- Exercise objective -
This exercise calls for a copy of every line in the listing below that carries the word "Total".
(Data begins)
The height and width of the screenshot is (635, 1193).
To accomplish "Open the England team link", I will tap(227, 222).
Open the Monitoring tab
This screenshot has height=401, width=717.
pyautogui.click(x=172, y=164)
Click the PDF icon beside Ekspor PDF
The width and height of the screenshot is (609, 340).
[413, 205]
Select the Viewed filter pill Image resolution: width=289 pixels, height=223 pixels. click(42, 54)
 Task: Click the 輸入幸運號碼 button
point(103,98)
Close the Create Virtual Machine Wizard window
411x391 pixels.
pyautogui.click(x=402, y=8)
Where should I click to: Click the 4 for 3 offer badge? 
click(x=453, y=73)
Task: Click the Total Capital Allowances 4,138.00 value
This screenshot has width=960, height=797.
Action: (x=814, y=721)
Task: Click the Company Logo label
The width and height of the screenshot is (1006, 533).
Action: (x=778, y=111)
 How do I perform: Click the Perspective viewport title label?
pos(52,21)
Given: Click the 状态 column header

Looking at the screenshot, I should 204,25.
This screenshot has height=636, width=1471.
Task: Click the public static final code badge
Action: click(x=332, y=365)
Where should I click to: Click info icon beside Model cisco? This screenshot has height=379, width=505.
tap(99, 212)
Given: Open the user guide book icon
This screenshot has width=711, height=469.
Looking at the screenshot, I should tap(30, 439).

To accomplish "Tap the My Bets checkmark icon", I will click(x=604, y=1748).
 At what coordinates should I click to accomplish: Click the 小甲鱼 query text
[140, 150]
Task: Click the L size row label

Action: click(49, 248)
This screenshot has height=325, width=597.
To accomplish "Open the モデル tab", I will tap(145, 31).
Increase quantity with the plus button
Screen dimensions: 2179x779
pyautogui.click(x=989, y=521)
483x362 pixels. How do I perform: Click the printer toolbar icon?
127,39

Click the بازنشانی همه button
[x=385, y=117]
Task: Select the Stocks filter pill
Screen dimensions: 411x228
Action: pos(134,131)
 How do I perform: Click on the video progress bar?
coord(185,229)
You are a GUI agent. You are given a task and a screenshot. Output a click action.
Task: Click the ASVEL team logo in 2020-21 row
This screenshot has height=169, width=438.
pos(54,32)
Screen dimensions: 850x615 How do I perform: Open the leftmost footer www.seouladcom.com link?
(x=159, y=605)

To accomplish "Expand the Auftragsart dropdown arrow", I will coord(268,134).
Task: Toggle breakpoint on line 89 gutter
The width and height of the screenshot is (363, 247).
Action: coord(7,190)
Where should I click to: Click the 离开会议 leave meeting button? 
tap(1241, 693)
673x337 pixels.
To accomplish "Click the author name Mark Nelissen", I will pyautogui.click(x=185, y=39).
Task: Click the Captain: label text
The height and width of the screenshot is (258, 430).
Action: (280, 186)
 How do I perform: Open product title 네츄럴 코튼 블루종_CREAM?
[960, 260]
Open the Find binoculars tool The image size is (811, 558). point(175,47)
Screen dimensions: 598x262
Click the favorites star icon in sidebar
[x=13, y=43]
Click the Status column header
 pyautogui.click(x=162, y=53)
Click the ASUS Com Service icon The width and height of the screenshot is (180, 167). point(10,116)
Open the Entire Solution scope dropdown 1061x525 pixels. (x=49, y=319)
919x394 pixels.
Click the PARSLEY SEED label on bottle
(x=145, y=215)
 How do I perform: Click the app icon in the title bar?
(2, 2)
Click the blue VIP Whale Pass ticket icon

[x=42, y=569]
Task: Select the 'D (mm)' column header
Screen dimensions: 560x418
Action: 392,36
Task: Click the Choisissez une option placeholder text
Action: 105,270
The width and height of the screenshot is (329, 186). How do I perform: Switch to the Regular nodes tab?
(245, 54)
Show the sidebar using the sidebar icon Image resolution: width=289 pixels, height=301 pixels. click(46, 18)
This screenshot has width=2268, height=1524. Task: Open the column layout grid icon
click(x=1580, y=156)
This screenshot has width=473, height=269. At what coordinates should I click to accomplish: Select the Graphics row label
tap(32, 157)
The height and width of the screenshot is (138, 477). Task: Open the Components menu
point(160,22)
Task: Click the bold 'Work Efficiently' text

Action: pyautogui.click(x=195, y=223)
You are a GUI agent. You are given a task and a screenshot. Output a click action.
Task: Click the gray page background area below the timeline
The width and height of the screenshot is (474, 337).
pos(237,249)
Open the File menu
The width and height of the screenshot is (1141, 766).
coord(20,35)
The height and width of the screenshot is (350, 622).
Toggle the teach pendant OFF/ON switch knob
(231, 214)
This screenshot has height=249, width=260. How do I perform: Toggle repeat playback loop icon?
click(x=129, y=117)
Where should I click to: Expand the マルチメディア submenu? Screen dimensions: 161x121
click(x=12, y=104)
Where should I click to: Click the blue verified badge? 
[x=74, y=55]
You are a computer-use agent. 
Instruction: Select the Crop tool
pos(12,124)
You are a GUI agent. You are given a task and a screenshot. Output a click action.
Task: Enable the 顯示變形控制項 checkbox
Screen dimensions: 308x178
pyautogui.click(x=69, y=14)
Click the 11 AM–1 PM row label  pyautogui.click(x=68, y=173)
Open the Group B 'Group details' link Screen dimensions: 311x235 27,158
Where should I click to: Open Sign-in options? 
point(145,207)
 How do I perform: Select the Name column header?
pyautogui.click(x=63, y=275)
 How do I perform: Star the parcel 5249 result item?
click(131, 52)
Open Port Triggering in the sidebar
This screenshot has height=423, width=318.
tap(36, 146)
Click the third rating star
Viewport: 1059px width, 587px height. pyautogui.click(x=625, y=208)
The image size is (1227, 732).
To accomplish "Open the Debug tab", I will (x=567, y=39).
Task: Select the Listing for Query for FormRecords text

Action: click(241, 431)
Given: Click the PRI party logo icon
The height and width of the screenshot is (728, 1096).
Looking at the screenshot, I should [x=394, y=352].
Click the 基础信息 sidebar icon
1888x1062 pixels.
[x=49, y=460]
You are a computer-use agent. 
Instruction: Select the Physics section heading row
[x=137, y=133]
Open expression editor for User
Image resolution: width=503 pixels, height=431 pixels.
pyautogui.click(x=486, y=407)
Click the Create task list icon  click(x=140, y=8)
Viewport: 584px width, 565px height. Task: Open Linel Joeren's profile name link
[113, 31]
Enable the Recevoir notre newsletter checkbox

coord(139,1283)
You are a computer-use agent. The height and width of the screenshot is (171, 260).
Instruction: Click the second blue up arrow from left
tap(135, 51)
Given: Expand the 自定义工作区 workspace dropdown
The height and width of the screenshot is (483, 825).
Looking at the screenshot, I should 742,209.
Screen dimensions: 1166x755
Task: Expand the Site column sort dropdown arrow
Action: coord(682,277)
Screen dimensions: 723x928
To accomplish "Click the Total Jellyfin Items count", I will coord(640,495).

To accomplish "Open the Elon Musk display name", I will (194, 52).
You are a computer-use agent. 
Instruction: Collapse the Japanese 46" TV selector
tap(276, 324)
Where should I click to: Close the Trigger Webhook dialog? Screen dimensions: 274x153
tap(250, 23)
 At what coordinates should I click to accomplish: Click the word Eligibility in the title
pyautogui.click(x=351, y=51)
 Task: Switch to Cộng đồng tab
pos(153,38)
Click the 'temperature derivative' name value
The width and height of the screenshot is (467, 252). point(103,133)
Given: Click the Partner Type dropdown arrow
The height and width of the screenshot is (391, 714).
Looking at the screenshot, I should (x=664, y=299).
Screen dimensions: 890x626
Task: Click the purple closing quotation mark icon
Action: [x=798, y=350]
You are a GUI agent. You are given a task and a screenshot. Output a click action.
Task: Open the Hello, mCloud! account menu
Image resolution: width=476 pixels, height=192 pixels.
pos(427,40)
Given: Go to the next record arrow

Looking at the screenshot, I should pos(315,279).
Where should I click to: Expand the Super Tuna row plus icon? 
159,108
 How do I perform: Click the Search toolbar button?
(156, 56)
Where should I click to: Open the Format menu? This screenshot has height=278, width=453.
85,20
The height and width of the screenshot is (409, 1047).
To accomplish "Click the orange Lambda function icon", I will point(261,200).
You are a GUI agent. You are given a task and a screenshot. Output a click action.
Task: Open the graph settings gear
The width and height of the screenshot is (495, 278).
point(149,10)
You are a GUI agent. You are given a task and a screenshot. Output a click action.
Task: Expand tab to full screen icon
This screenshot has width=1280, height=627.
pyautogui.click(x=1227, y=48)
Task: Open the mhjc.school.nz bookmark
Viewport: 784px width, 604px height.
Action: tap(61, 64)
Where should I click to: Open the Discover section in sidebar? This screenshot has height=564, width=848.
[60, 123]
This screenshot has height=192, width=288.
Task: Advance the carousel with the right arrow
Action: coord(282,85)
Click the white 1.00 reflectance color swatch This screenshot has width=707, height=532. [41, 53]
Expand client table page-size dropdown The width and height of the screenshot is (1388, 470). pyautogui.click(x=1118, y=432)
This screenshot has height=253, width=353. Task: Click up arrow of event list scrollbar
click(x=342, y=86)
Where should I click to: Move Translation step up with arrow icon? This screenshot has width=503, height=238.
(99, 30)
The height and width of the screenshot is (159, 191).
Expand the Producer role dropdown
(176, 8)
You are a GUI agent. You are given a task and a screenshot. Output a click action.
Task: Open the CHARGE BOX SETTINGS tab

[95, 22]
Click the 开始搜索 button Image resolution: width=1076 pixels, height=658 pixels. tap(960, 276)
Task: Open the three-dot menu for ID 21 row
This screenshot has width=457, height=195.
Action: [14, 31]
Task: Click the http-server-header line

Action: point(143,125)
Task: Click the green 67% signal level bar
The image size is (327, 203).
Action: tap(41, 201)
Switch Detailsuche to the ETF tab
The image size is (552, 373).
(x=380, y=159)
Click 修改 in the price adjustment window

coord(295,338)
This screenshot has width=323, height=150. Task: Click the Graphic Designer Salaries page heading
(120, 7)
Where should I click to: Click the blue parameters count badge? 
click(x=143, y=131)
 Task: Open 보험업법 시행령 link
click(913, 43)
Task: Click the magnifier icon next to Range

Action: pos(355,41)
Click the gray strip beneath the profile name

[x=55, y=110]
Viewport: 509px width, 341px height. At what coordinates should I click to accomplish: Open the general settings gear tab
(Data ends)
- Answer to this problem -
Task: Click the Total Capital Allowances 4,138.00 value
To accomplish "Click the Total Jellyfin Items count", I will coord(640,495).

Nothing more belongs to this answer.